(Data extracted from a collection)
=== Begin Enclosure ===

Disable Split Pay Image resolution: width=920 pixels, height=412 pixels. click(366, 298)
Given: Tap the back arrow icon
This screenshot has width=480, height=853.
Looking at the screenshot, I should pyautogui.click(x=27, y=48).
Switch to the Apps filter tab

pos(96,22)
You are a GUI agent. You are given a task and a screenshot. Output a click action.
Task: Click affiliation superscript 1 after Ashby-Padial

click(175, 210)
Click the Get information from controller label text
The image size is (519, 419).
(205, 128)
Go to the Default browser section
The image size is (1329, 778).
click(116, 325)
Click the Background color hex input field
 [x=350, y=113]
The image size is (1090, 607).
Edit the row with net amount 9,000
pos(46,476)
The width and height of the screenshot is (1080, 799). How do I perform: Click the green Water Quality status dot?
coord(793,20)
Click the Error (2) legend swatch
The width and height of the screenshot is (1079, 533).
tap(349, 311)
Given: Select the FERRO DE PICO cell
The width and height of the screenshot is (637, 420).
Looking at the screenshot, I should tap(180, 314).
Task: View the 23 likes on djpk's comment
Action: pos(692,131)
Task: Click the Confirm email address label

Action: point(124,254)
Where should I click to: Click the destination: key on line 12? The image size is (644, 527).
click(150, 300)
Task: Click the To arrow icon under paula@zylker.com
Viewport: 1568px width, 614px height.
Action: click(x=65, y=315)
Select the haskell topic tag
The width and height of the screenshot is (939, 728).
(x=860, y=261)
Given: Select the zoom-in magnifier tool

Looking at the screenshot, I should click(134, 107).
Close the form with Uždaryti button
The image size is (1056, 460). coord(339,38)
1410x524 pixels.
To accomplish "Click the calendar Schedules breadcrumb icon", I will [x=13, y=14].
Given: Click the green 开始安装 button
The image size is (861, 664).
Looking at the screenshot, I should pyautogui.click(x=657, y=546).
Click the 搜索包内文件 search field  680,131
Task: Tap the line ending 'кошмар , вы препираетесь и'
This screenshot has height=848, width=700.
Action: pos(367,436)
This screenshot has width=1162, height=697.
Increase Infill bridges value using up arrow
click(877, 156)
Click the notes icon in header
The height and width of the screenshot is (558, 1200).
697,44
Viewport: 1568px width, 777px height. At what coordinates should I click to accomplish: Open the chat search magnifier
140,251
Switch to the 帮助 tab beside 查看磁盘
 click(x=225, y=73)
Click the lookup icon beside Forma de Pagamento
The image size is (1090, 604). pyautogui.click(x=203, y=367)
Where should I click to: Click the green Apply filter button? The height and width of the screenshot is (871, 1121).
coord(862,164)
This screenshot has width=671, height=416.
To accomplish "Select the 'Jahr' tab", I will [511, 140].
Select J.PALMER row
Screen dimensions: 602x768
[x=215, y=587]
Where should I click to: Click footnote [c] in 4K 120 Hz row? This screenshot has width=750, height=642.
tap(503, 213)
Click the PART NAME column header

=== End Enclosure ===

__WHAT YOU ARE ASKED TO DO__. Please copy out each line in the entries that mentions the string "pixels".

__FINISHED TASK__.
Disable Split Pay Image resolution: width=920 pixels, height=412 pixels. click(366, 298)
1410x524 pixels.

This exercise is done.